Cloud

Provider version pinning: the audit nobody runs until something breaks

Provider version pinning is one of those Terraform topics nobody thinks about until the CI runner picks up a new minor release at 2 a.m. and a hundred plans go red. Here's the audit pattern I run for customers, the trap on both sides, and the constraint style I land on by default.

Sid Smith

09 Apr 2024 • 6 min read

The phone call always sounds the same. It’s a Wednesday. The CI pipeline that has worked every day for two years suddenly produces a plan output that proposes to recreate two hundred resources. Nothing changed in the code. The team is staring at a diff that includes the word destroy twice as many times as anything else, and somebody on the call says “I think it might be a provider version thing.”

It is, almost always, a provider version thing.

This is the piece I want to write about pinning. Not because the topic is glamorous (it isn’t) but because every team I’ve worked with this year discovered, in a postmortem, that they didn’t actually understand the constraint syntax in their own required_providers block.

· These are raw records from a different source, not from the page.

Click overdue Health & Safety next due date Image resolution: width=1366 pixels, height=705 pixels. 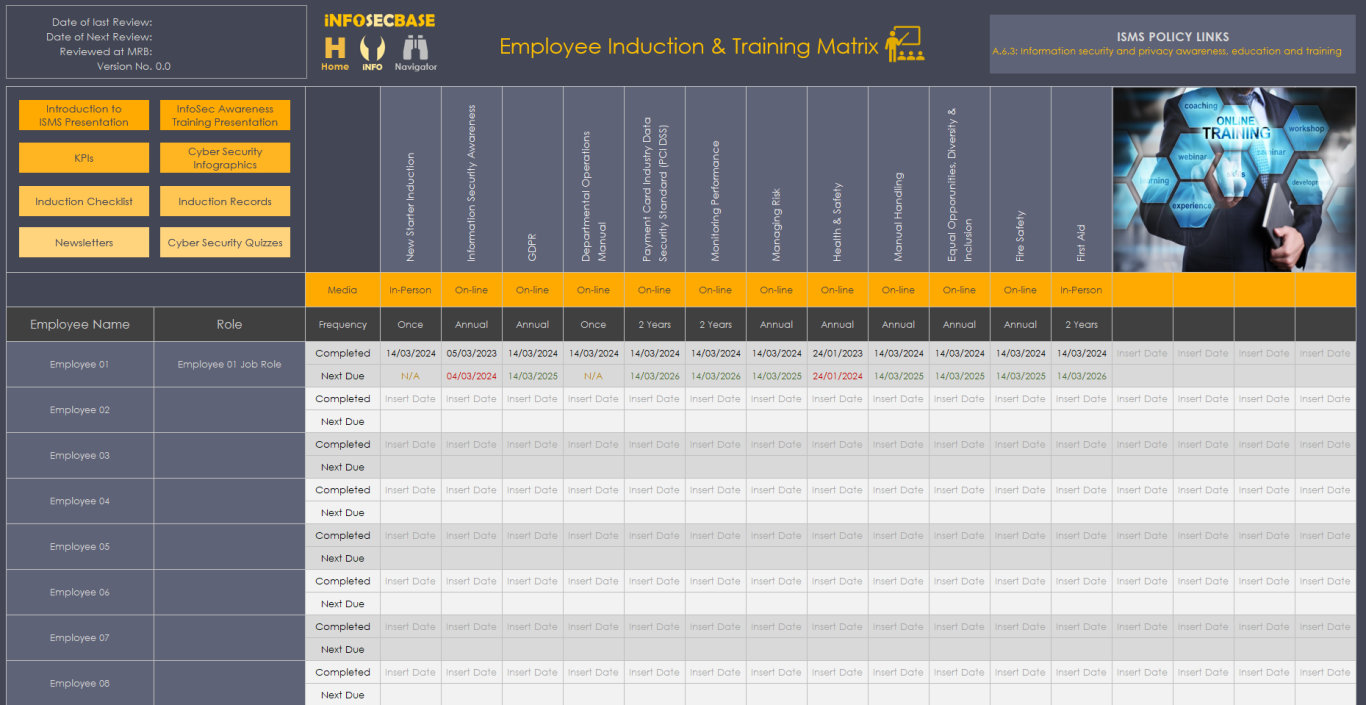pyautogui.click(x=837, y=376)
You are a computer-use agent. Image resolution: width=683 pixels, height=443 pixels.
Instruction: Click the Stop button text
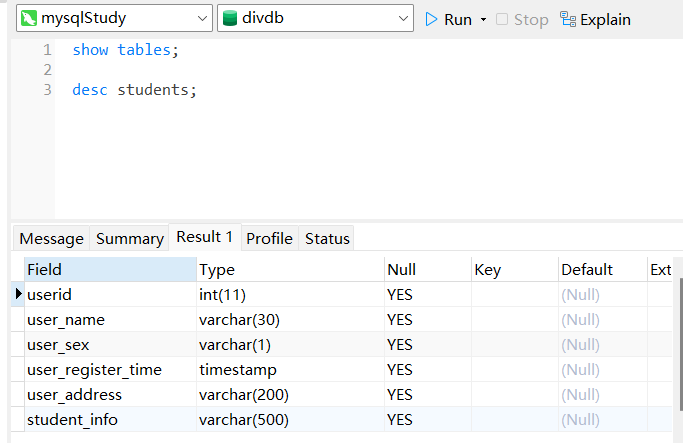pyautogui.click(x=531, y=20)
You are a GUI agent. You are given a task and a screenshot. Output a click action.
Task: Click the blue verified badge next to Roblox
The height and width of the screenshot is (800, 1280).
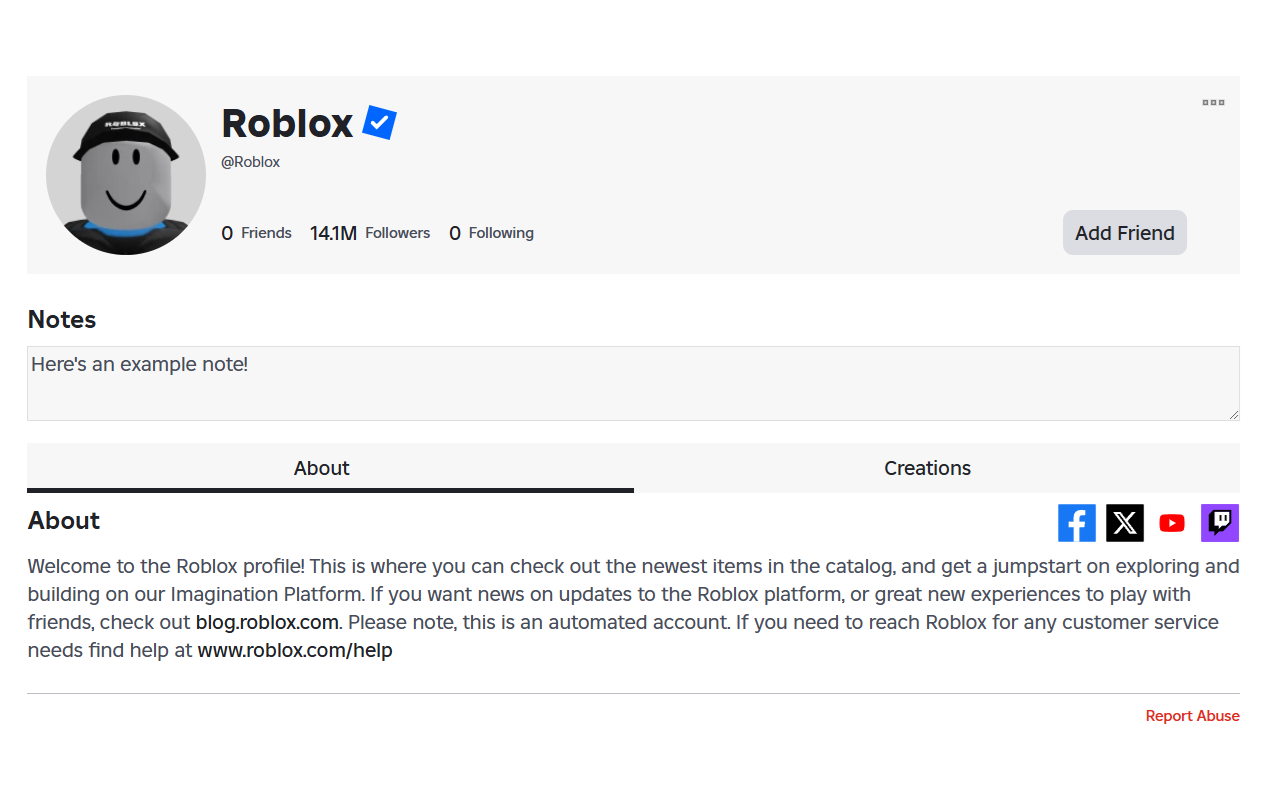pyautogui.click(x=378, y=122)
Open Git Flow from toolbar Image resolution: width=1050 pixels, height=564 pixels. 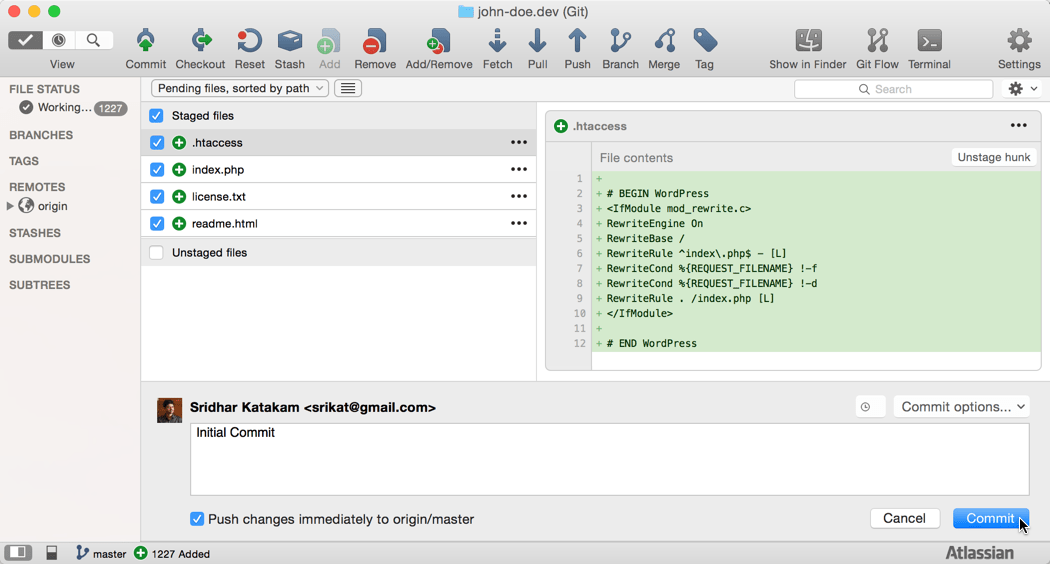click(x=877, y=42)
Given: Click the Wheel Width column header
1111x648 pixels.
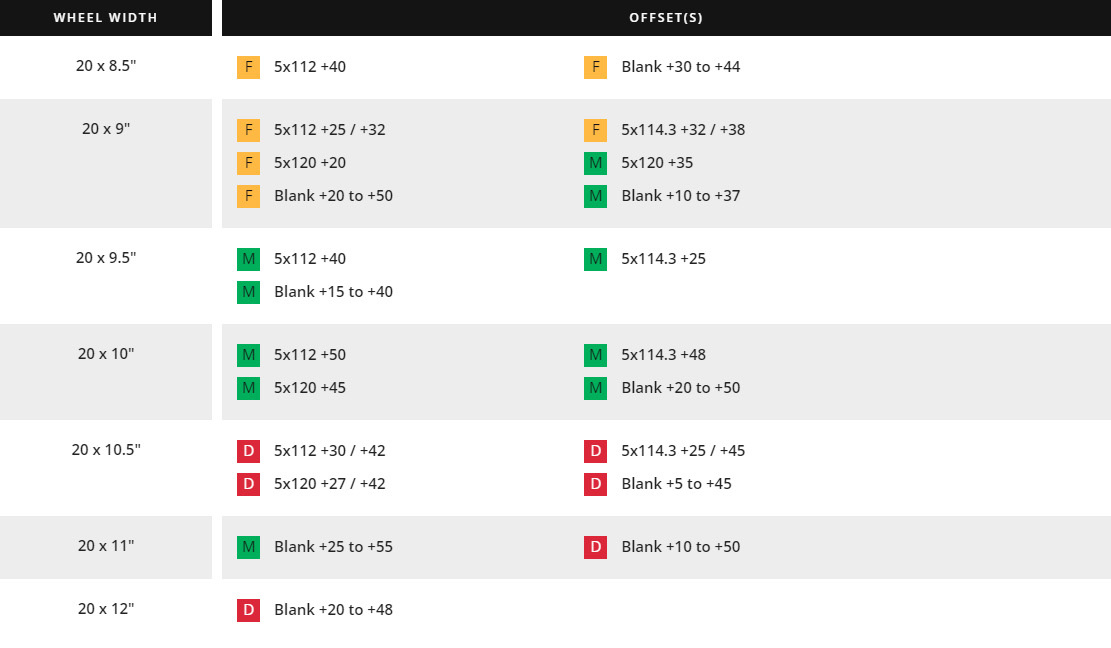Looking at the screenshot, I should click(105, 18).
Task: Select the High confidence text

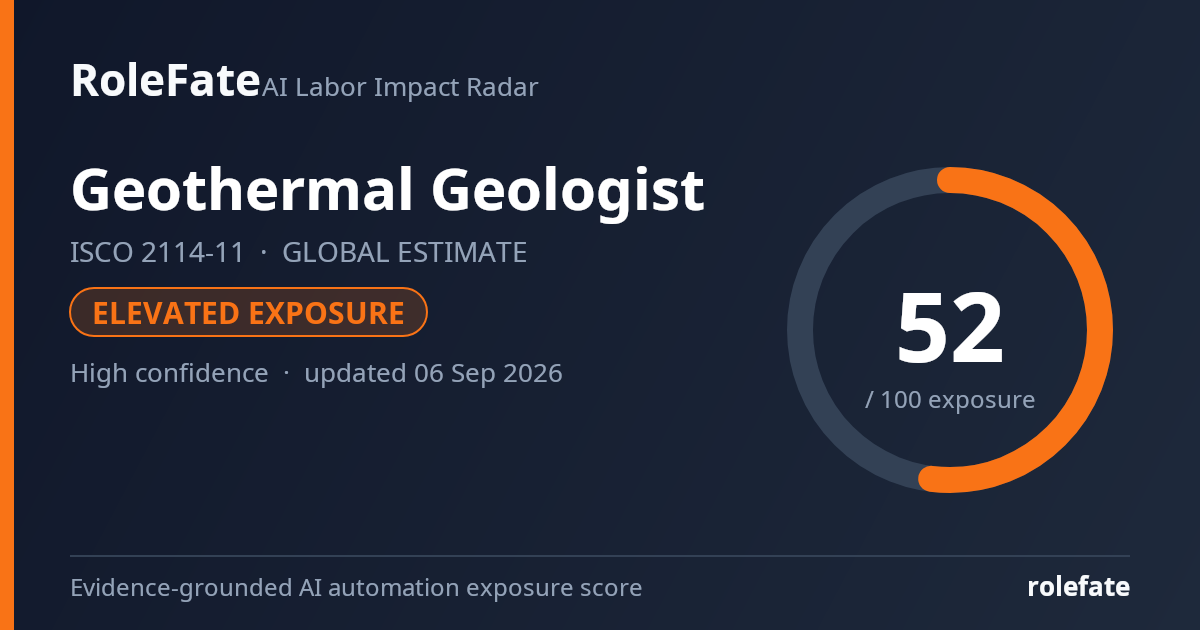Action: [x=169, y=374]
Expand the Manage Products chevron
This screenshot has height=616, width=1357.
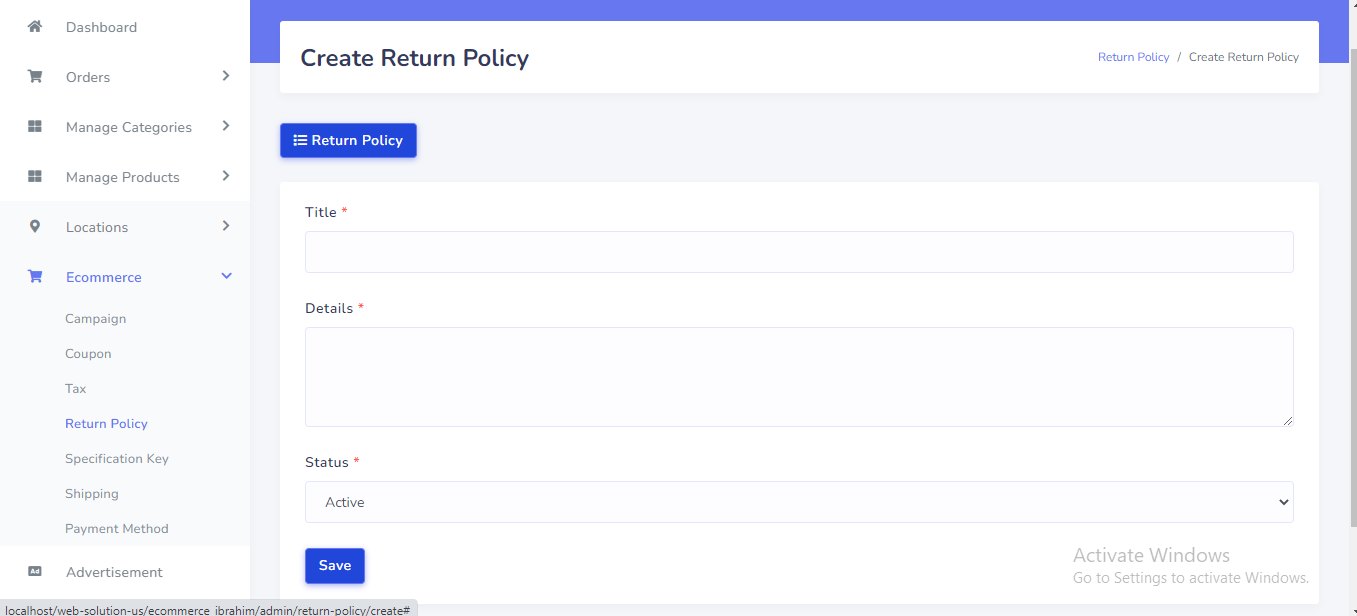226,176
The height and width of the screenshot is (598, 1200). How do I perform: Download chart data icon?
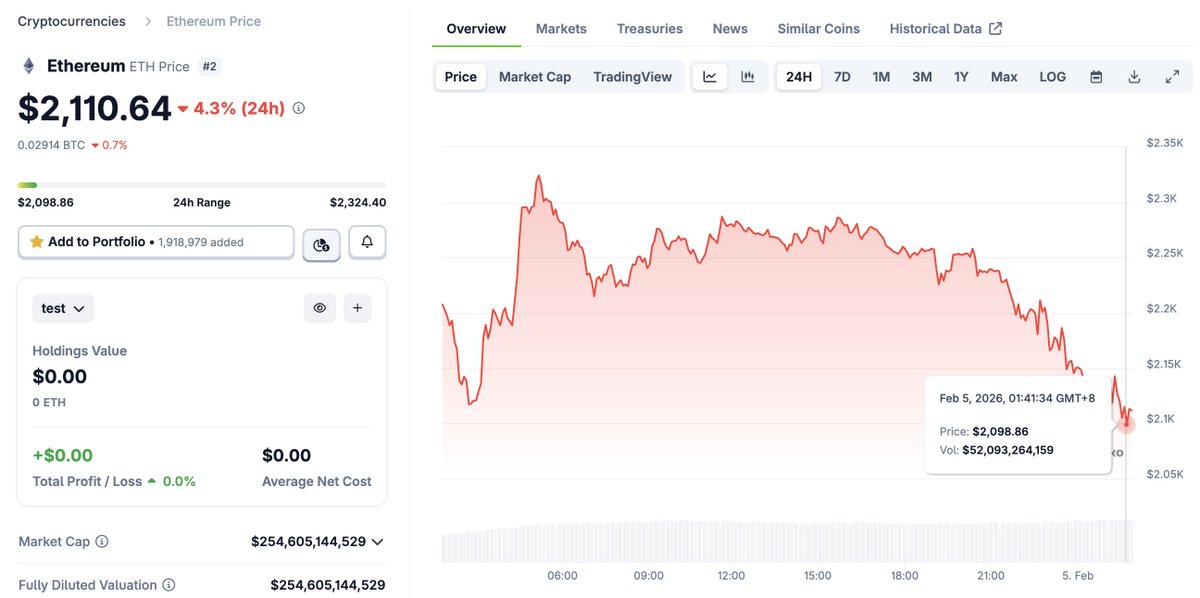point(1134,77)
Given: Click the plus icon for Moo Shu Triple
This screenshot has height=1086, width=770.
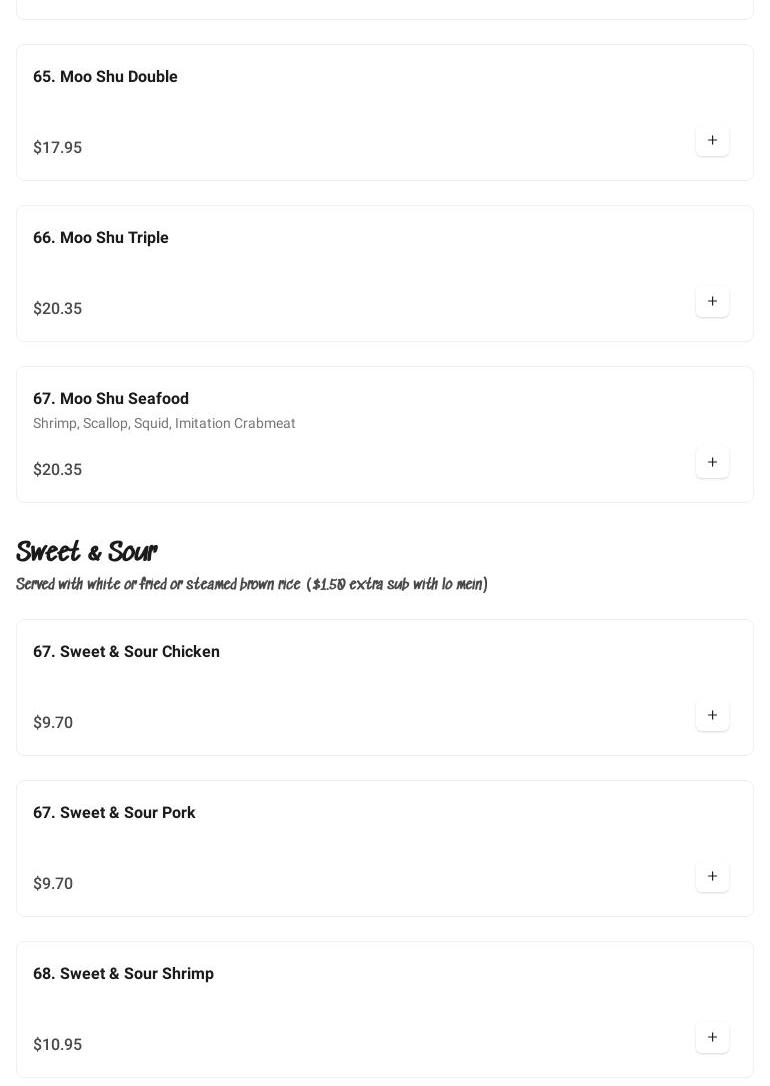Looking at the screenshot, I should (712, 302).
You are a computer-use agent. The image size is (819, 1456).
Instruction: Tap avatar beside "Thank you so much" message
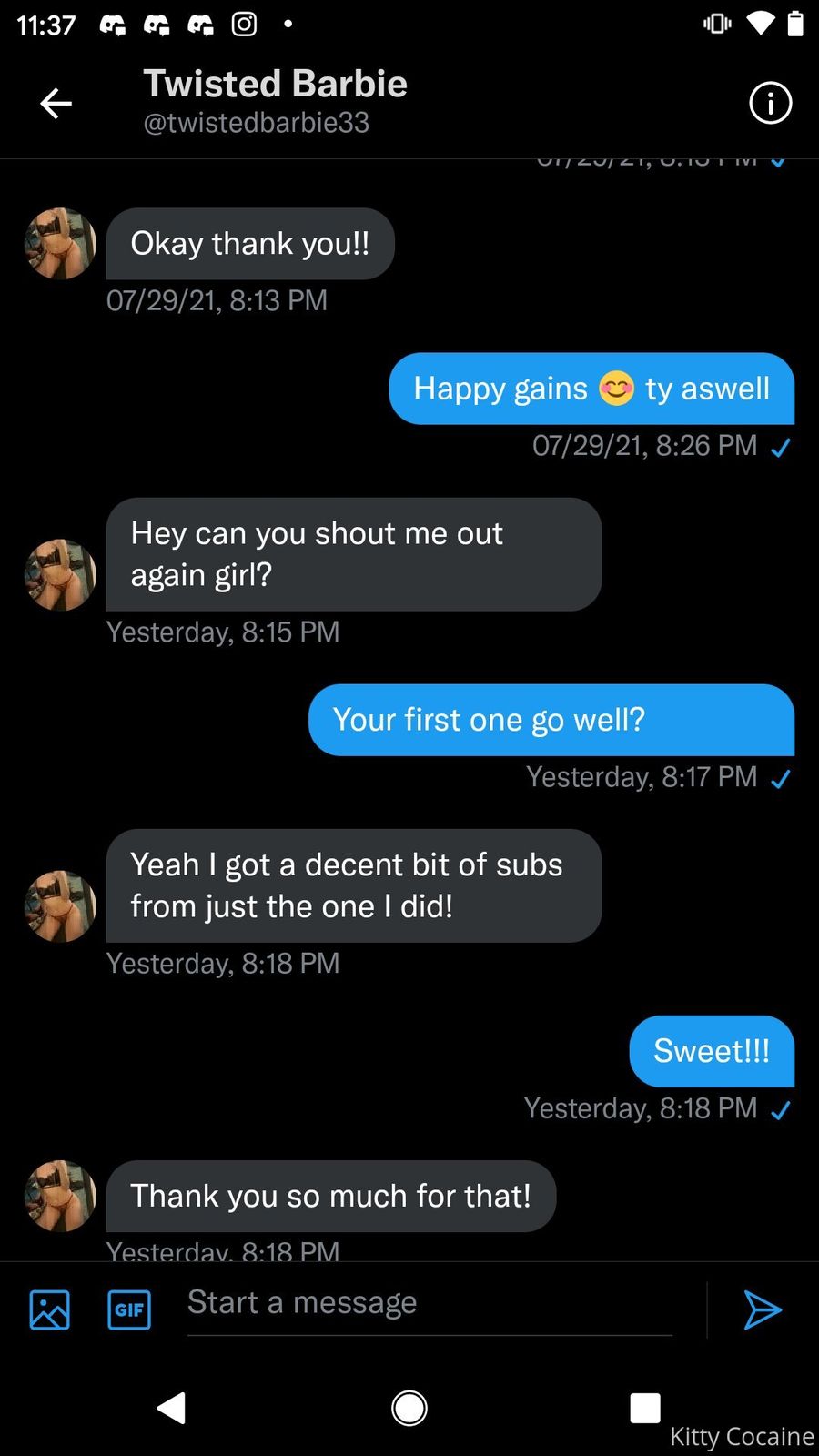click(x=60, y=1196)
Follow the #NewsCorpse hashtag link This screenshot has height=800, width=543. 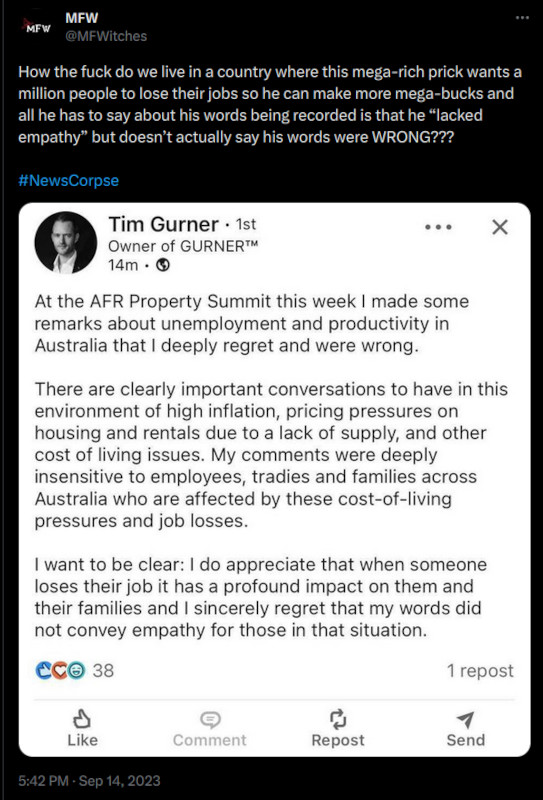68,181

What’s in the block, what isn’t

The piece of Terraform that controls this is in every module:

terraform {
  required_providers {
    aws = {
      source  = "hashicorp/aws"
      version = "4.8.0"
    }
  }
}

That’s the acme-aws-prod module from a customer demo I’ve been running. The thing to notice about that snippet is the second-to-last line: version = "4.8.0". Not ~> 4.8. Not >= 4.0. An exact version. Pinned.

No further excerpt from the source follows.